*** Block opens ***

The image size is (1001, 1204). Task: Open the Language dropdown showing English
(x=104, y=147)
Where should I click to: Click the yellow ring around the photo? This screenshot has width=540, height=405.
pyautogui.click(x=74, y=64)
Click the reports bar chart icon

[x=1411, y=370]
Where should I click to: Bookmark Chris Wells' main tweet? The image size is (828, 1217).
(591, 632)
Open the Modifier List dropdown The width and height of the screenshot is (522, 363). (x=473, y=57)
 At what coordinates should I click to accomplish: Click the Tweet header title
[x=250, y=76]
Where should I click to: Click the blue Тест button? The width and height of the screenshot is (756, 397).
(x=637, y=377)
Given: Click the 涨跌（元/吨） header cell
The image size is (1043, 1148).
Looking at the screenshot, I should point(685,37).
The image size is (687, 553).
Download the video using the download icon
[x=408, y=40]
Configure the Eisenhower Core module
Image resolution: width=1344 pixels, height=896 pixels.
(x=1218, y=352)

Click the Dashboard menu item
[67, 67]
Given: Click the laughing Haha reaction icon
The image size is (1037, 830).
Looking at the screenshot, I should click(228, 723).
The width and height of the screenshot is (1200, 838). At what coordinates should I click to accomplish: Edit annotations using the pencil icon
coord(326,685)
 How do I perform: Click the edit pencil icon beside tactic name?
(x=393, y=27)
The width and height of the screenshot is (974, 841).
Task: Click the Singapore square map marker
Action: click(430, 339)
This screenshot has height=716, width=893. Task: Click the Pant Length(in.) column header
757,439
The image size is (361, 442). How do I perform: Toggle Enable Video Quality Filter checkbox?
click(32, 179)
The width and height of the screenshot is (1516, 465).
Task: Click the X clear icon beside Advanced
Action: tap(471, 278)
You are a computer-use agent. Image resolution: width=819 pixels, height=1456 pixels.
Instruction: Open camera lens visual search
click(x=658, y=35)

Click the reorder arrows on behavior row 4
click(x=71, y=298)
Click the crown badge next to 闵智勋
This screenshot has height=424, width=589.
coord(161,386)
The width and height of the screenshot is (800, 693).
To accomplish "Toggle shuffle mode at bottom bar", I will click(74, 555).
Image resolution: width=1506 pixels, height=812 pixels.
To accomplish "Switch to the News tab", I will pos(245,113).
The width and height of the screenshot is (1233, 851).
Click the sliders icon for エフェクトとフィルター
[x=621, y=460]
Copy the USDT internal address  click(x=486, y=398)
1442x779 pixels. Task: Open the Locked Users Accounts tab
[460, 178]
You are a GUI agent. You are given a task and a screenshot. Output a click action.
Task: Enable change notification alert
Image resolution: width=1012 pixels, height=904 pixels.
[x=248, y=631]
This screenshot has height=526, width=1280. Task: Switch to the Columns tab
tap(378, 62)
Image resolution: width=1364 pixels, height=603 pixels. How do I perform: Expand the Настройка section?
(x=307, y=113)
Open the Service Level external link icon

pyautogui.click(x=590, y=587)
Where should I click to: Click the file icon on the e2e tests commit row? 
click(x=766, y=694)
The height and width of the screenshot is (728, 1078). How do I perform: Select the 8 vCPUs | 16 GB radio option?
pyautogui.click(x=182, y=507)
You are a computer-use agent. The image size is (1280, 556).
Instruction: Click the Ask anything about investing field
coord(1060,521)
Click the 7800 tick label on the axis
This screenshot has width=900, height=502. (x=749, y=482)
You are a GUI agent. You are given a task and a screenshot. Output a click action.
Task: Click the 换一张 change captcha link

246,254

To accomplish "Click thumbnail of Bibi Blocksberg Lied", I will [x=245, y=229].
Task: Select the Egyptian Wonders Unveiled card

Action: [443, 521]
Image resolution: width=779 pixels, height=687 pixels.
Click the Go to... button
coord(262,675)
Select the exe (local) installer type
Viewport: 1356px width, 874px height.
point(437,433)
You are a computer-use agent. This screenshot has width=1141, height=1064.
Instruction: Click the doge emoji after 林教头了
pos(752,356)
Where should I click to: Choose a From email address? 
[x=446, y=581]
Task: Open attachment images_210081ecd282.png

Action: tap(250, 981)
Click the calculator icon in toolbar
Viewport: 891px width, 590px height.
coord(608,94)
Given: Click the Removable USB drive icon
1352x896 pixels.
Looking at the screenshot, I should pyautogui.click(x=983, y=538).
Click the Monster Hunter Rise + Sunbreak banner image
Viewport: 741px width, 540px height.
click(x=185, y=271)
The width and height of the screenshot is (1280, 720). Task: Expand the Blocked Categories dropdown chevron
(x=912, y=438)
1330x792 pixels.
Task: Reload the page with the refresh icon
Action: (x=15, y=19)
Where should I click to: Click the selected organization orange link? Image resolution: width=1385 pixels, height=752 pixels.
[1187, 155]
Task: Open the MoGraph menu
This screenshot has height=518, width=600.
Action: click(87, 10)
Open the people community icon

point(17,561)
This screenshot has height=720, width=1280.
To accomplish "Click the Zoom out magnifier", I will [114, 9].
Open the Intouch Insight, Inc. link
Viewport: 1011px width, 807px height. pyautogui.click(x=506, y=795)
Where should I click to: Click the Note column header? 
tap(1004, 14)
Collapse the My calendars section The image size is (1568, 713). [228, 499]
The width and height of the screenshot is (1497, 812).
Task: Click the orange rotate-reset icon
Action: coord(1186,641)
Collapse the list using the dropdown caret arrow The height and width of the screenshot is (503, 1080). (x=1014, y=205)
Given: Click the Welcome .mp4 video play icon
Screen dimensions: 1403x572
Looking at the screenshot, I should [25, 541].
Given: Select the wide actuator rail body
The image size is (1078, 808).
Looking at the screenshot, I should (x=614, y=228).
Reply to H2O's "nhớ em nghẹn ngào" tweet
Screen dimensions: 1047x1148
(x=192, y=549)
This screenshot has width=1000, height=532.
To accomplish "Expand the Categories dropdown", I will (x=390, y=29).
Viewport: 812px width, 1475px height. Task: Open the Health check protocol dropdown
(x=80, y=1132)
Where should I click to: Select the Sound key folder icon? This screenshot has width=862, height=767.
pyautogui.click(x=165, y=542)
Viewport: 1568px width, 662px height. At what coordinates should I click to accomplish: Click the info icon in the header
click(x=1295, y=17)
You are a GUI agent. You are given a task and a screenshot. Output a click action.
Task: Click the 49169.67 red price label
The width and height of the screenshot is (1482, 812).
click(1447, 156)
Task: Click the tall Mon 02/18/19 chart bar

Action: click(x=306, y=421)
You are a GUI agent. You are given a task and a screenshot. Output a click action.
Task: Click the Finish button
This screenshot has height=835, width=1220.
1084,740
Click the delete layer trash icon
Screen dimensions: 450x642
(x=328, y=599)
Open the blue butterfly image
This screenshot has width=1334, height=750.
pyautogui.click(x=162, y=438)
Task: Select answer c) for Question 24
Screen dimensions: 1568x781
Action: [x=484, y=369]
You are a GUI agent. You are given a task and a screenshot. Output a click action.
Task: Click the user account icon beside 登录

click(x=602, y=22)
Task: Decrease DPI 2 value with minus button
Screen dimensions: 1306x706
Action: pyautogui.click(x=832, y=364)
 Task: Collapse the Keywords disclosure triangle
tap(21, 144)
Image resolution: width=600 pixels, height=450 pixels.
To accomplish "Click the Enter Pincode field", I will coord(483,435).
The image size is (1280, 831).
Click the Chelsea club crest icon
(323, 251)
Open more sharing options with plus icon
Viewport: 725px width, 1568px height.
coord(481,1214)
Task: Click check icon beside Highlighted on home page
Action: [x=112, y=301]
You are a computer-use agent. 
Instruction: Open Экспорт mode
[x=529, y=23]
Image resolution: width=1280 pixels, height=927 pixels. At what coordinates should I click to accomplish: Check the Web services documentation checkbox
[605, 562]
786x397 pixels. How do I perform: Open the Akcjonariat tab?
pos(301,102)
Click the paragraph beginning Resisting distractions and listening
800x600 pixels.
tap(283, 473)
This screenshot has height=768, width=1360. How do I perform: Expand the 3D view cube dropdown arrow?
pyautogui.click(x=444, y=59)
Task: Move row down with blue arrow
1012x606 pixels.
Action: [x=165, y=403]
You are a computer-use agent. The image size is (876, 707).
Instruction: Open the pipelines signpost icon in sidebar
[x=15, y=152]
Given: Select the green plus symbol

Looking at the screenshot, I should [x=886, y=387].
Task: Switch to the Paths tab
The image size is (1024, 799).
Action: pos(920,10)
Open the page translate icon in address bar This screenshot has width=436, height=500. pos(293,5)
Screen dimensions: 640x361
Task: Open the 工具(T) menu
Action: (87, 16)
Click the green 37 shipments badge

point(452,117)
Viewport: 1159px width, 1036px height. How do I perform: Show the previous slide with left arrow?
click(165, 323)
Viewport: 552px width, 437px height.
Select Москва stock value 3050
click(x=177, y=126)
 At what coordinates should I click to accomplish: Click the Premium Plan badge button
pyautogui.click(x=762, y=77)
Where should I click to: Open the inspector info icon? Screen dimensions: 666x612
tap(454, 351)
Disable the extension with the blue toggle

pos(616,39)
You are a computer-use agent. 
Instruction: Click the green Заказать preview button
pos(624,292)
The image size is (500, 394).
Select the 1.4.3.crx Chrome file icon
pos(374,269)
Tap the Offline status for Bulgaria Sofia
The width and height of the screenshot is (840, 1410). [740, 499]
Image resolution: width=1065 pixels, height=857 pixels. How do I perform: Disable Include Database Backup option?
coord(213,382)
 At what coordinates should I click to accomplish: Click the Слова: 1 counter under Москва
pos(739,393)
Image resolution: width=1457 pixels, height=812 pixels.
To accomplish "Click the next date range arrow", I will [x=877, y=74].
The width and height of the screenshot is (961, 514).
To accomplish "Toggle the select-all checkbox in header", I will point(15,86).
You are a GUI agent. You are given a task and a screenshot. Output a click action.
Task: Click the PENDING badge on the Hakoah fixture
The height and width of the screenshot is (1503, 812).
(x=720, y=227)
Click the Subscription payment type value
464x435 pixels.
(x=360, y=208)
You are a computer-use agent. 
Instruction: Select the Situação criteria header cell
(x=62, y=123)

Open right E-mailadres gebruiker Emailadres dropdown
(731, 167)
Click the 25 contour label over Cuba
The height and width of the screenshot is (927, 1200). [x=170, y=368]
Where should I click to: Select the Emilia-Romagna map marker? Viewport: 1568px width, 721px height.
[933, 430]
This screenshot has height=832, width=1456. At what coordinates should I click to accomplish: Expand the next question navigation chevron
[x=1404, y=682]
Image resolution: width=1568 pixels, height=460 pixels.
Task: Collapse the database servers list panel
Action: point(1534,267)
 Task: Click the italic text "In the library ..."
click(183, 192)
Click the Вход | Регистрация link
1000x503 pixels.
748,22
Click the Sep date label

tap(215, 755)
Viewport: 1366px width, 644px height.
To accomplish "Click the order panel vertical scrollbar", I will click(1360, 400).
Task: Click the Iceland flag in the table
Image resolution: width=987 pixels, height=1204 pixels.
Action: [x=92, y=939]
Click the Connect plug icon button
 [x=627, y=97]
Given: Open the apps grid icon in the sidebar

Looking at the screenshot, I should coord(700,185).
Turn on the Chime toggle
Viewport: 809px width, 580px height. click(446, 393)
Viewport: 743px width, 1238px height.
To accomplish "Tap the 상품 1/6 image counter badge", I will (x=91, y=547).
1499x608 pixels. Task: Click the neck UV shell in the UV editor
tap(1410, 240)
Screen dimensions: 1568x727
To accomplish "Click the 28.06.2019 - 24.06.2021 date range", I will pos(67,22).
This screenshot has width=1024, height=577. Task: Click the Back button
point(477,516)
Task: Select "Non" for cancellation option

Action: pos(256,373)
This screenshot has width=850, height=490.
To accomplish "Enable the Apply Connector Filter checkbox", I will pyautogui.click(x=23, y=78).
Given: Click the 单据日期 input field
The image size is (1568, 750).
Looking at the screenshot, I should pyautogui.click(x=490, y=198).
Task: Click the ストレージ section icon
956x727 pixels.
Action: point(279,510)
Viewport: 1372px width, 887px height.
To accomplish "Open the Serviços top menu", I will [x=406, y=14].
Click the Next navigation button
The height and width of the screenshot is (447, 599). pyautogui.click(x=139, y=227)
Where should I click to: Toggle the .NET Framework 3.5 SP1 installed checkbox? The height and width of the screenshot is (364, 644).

*** Block closes ***

What is required: Retype only this range exactly: the first line of the data through the line where "Open the Modifier" appears.

Exercise solution:
The image size is (1001, 1204). Task: Open the Language dropdown showing English
(x=104, y=147)
Where should I click to: Click the yellow ring around the photo? This screenshot has width=540, height=405.
pyautogui.click(x=74, y=64)
Click the reports bar chart icon

[x=1411, y=370]
Where should I click to: Bookmark Chris Wells' main tweet? The image size is (828, 1217).
(591, 632)
Open the Modifier List dropdown The width and height of the screenshot is (522, 363). (x=473, y=57)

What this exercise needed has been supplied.